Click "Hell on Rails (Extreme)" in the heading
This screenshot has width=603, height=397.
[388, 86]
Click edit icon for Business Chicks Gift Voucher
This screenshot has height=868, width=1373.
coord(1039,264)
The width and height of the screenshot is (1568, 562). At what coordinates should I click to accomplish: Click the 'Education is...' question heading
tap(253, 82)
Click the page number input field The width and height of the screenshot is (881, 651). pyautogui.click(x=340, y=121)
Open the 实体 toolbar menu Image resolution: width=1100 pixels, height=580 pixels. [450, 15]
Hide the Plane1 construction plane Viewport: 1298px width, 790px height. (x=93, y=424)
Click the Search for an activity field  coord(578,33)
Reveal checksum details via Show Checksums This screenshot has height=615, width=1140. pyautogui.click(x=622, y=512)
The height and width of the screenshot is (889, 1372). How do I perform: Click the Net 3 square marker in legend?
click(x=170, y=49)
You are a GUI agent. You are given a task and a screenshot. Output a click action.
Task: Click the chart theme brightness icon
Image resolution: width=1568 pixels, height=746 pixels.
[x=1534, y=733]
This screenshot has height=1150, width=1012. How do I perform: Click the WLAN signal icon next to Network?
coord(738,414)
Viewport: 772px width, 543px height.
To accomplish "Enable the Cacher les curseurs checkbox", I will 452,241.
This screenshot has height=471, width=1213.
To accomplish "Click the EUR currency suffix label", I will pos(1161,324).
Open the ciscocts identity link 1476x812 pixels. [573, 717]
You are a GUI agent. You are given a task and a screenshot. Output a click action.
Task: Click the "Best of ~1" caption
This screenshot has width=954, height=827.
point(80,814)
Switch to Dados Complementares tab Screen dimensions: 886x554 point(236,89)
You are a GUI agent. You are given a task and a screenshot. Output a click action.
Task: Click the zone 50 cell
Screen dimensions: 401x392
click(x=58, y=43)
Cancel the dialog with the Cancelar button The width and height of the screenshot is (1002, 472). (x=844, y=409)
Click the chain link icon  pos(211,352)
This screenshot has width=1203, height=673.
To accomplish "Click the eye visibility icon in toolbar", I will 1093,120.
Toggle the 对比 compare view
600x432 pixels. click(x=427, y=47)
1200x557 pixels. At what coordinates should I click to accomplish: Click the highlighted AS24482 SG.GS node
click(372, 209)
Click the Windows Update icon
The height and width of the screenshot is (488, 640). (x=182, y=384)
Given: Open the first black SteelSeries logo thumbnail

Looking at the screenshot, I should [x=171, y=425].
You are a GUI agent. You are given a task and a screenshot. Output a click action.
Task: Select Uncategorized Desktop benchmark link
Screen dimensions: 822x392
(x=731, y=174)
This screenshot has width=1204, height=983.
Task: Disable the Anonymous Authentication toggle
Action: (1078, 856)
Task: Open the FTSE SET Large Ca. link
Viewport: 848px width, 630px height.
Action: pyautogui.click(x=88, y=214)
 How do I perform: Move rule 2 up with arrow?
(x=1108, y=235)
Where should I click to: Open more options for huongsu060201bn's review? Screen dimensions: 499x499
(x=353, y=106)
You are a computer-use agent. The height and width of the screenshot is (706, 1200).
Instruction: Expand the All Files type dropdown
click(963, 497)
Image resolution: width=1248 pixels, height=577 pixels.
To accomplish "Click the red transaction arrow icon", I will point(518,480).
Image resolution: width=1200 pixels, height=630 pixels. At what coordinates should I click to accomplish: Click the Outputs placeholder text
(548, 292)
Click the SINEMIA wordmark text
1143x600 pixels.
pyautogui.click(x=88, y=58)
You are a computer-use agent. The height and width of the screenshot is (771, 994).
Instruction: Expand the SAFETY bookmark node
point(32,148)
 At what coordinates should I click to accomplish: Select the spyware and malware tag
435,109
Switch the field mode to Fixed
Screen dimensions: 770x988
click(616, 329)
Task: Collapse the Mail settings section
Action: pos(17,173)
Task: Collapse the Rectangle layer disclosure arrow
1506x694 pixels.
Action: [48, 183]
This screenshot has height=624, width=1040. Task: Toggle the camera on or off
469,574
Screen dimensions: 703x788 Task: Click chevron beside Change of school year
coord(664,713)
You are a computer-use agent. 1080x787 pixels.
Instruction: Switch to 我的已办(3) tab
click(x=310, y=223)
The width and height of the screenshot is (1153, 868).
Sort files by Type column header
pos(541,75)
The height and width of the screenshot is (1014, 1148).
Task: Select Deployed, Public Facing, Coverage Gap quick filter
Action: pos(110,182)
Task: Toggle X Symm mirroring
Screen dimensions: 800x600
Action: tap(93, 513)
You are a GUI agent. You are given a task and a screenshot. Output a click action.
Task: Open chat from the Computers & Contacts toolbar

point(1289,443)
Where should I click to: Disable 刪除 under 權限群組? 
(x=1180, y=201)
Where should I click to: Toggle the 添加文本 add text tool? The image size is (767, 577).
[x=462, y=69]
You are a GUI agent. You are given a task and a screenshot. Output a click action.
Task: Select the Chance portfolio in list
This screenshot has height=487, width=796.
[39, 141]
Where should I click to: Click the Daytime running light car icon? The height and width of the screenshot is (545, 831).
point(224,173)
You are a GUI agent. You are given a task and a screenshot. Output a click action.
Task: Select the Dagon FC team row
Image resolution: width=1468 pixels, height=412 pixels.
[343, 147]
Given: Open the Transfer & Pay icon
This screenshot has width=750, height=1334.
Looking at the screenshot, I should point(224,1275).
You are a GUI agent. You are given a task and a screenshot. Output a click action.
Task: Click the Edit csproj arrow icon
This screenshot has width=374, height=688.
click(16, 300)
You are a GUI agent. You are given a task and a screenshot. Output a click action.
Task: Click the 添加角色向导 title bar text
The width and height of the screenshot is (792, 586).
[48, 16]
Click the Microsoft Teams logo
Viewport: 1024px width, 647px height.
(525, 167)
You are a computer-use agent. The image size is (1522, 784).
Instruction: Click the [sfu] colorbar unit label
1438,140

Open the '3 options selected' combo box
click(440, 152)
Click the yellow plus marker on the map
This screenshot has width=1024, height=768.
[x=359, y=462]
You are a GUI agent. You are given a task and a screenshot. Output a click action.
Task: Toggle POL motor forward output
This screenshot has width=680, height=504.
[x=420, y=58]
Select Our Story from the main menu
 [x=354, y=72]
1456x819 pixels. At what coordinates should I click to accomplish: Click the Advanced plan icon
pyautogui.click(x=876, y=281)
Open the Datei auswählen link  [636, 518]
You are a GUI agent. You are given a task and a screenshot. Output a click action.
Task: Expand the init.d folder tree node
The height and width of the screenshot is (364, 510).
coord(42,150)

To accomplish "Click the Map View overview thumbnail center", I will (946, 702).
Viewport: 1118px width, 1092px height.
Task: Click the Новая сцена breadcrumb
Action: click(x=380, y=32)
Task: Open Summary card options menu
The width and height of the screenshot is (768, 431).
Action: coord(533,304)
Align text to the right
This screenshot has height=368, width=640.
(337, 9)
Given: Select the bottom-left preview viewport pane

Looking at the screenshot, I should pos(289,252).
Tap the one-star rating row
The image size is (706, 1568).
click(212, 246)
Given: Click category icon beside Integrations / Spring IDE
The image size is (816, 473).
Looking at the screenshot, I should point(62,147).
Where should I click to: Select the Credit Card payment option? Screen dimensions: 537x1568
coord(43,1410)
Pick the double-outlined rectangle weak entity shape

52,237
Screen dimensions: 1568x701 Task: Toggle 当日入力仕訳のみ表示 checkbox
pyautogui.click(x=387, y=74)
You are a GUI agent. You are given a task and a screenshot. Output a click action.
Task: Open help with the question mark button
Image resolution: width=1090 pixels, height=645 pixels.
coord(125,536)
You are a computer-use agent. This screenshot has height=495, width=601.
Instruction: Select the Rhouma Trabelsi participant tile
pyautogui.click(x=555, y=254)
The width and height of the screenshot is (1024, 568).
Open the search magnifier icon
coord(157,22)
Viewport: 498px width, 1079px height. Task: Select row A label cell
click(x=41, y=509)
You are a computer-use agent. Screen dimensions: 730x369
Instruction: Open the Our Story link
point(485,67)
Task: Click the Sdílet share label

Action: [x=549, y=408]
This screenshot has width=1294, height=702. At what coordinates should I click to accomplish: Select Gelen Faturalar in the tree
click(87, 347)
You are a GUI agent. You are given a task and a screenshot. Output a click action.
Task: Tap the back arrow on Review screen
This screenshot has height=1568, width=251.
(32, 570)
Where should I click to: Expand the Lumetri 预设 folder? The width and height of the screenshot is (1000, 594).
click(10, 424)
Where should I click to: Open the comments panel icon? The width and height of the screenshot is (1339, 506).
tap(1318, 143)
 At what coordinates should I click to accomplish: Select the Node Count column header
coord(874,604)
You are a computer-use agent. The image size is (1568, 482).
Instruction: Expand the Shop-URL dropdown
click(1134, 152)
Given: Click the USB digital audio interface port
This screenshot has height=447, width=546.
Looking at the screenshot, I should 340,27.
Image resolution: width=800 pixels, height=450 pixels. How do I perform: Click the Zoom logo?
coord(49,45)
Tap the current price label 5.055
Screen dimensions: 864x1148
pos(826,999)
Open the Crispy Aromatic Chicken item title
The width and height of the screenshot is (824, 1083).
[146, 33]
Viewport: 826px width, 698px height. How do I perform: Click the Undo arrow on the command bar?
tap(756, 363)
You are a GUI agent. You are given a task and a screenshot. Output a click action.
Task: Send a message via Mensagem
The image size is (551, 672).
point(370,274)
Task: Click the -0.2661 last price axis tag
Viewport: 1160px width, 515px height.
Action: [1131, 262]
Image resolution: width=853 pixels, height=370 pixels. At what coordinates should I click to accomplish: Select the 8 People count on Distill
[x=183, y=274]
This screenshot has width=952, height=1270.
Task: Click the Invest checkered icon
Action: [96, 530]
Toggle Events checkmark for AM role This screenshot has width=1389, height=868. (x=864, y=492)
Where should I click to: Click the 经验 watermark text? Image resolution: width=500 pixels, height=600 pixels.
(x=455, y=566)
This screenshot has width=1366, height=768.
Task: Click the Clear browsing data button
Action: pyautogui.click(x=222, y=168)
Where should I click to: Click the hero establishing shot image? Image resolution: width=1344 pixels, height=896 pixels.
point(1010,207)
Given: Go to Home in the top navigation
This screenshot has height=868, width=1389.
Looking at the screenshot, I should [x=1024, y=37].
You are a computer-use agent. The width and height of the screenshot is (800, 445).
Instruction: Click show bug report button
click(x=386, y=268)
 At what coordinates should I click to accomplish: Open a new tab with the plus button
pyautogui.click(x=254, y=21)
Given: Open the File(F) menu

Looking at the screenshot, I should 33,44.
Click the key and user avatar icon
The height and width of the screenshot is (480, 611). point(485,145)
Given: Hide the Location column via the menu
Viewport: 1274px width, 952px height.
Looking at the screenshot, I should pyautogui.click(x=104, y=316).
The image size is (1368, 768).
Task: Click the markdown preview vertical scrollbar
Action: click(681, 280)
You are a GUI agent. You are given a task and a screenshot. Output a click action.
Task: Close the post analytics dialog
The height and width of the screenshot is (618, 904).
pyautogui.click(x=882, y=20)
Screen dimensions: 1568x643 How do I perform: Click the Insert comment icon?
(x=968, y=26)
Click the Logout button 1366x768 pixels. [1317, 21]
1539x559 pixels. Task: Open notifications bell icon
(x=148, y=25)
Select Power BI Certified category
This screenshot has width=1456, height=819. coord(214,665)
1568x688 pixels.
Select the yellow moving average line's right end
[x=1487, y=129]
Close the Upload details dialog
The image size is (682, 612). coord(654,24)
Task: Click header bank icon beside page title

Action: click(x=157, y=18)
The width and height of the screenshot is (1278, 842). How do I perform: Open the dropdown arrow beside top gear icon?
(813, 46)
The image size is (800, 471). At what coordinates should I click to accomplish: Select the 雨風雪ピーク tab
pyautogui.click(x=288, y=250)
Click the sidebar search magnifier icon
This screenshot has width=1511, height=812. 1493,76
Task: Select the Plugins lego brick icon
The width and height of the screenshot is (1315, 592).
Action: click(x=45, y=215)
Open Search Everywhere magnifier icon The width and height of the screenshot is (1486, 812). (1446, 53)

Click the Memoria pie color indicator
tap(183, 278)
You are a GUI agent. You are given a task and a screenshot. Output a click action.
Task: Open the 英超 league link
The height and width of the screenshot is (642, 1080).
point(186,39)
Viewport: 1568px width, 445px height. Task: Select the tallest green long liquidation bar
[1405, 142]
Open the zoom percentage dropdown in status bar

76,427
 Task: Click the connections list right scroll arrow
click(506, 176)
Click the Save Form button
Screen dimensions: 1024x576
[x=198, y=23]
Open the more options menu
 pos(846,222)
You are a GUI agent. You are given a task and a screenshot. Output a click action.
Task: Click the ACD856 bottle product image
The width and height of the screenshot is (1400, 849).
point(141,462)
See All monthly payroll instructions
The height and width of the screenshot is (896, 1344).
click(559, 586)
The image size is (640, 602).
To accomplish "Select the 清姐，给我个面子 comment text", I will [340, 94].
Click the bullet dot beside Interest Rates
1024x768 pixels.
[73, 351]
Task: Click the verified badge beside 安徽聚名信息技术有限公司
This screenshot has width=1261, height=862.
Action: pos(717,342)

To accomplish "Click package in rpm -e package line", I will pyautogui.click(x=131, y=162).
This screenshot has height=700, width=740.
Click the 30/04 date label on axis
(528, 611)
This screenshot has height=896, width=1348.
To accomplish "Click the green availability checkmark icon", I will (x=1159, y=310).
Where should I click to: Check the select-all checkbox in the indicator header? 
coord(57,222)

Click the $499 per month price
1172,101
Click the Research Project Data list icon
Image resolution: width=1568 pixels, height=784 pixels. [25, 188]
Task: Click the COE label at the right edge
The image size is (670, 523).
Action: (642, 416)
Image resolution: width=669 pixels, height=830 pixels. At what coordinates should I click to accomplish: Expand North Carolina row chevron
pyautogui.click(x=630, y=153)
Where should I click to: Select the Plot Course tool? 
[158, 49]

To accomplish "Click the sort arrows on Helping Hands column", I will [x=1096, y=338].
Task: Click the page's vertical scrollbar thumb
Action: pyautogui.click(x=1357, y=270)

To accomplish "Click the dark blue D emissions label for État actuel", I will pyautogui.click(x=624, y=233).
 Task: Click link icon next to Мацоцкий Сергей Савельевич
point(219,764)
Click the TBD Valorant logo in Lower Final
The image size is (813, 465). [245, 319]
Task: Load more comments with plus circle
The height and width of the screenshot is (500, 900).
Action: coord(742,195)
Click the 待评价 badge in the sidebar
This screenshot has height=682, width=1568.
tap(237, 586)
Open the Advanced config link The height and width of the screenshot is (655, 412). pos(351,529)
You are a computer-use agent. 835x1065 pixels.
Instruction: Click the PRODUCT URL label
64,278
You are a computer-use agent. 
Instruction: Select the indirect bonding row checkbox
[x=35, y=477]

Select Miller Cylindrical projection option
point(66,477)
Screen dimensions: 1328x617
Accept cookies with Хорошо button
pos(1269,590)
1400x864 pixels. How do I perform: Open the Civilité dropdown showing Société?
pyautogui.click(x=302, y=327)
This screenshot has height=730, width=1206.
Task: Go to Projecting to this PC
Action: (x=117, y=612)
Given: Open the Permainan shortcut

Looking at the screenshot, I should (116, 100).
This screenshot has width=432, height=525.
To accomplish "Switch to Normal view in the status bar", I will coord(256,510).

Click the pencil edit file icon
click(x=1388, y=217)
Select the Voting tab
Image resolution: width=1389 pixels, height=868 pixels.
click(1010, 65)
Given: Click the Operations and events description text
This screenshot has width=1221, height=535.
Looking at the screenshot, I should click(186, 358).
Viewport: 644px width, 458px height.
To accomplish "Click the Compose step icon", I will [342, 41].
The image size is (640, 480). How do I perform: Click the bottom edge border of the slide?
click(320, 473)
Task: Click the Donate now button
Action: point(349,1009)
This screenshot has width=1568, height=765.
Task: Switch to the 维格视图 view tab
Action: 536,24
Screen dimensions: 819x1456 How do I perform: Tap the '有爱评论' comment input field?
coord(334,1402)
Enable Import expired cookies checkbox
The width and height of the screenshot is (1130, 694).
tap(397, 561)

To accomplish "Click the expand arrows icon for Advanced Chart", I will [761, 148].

---

WHAT TO DO :: Go over the data above and copy every line that has the word "checkmark" in it.

PROBLEM SOLUTION ::
Toggle Events checkmark for AM role This screenshot has width=1389, height=868. (x=864, y=492)
To accomplish "Click the green availability checkmark icon", I will (x=1159, y=310).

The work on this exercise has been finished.